Drugs used to treat any disease carry the possibility of side effects, some of them mild but some may be serious. The treatments used for rheumatic diseases are no exception. Even a milder drug that is available without prescript ion, such as aspirin or ibuprofen, can cause indigestion and/or gastrointestinal bleeding (such as stomach ulcers). The more powerful anti-inflammatory drugs, which are only available on prescription, also have a risk of side effects, particularly stomach ulcers.
Other drugs may have to be given alongside, to try to prevent these side effects. Your team will therefore try to find a balance in your therapy to give you the mildest treatment, with the fewest potential side effects, that will completely control your symptoms and disease.
The newer drugs, such as biologics, have and hopefully will continue to revolutionise the treatment of rheumatic diseases, including psoriatic arthritis, enabling many patients to lead a normal and relatively pain-free life. These more powerful drugs are not curative but may suppress the disease to a significant degree, for example preventing flares from occurring and preventing or delaying long-term damage to the joints. Their side effects have the potential of being more severe and can include damage to the bone marrow, kidneys, liver and skin. Biologic drugs therefore should only be prescribed after discussion between patient and doctor so that the risks, benefits and possible impacts are fully understood. For further information on treatments see Treatments for Psoriasis and Treatments for Psoriatic Arthritis. For information about physiotherapy and exercise see Physiotherapy & Exercise programme for psoriatic arthritis
Deciding which treatment is right for someone with psoriatic arthritis is not just a specialist’s decision based on which treatment is best. Treatment needs to be tailored to each individual person and will be a balance of what therapy is most likely to improve the symptoms and disease and what each person’s thresholds are for taking medication and the risks of potential side effects. This will be different for each person with psoriatic arthritis, but the right decision will be possible through active discussion with the team looking after the individual.
People with psoriatic arthritis should be prepared to ask questions of their team during consultations and should equally be prepared to take decisions as to whether they will or will not accept treatment for their condition.

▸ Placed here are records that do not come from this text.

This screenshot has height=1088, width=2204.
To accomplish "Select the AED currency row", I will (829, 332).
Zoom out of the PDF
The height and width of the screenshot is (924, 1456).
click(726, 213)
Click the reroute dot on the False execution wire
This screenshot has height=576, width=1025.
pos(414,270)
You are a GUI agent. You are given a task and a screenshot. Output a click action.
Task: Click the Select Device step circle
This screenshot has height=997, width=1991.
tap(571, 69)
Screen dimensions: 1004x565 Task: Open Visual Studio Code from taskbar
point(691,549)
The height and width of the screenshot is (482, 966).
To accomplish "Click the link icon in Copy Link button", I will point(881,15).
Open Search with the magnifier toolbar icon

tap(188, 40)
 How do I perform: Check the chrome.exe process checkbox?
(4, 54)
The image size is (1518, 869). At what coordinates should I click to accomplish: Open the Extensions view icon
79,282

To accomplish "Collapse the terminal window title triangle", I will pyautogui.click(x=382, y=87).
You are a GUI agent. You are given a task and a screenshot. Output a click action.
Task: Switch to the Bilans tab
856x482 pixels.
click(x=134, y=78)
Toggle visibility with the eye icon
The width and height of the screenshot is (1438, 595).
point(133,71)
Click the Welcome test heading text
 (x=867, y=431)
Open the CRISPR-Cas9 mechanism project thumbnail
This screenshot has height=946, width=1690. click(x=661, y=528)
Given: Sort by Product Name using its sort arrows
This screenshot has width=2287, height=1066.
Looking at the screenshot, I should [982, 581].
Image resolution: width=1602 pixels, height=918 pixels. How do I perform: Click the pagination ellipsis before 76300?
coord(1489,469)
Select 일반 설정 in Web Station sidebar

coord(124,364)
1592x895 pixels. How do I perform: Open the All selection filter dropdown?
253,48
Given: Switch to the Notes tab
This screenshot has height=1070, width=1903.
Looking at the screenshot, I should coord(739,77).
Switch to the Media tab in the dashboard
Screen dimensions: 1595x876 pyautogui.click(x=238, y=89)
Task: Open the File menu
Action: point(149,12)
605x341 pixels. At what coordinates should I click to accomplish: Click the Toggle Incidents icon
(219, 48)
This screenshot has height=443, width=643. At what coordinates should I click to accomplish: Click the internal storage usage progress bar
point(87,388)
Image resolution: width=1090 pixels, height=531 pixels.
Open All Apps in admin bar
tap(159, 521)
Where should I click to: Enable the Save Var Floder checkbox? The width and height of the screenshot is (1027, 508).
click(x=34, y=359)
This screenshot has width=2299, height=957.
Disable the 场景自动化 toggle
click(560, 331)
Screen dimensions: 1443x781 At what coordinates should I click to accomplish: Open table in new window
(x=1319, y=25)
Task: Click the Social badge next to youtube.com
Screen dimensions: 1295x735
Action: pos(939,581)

Whatever treatment is decided on, it should be reviewed on a regular basis. How often you need to be reviewed depends on the treatment you have been given and should be discussed with your doctor. At your reviews your team will discuss your symptoms with you, examine your joints and may ask for blood tests or x-rays to reassess your condition. In this way the team can check the treatment is working and does not need to be changed.
This article is adapted from the Psoriatic Arthritis: When to Treat leaflet.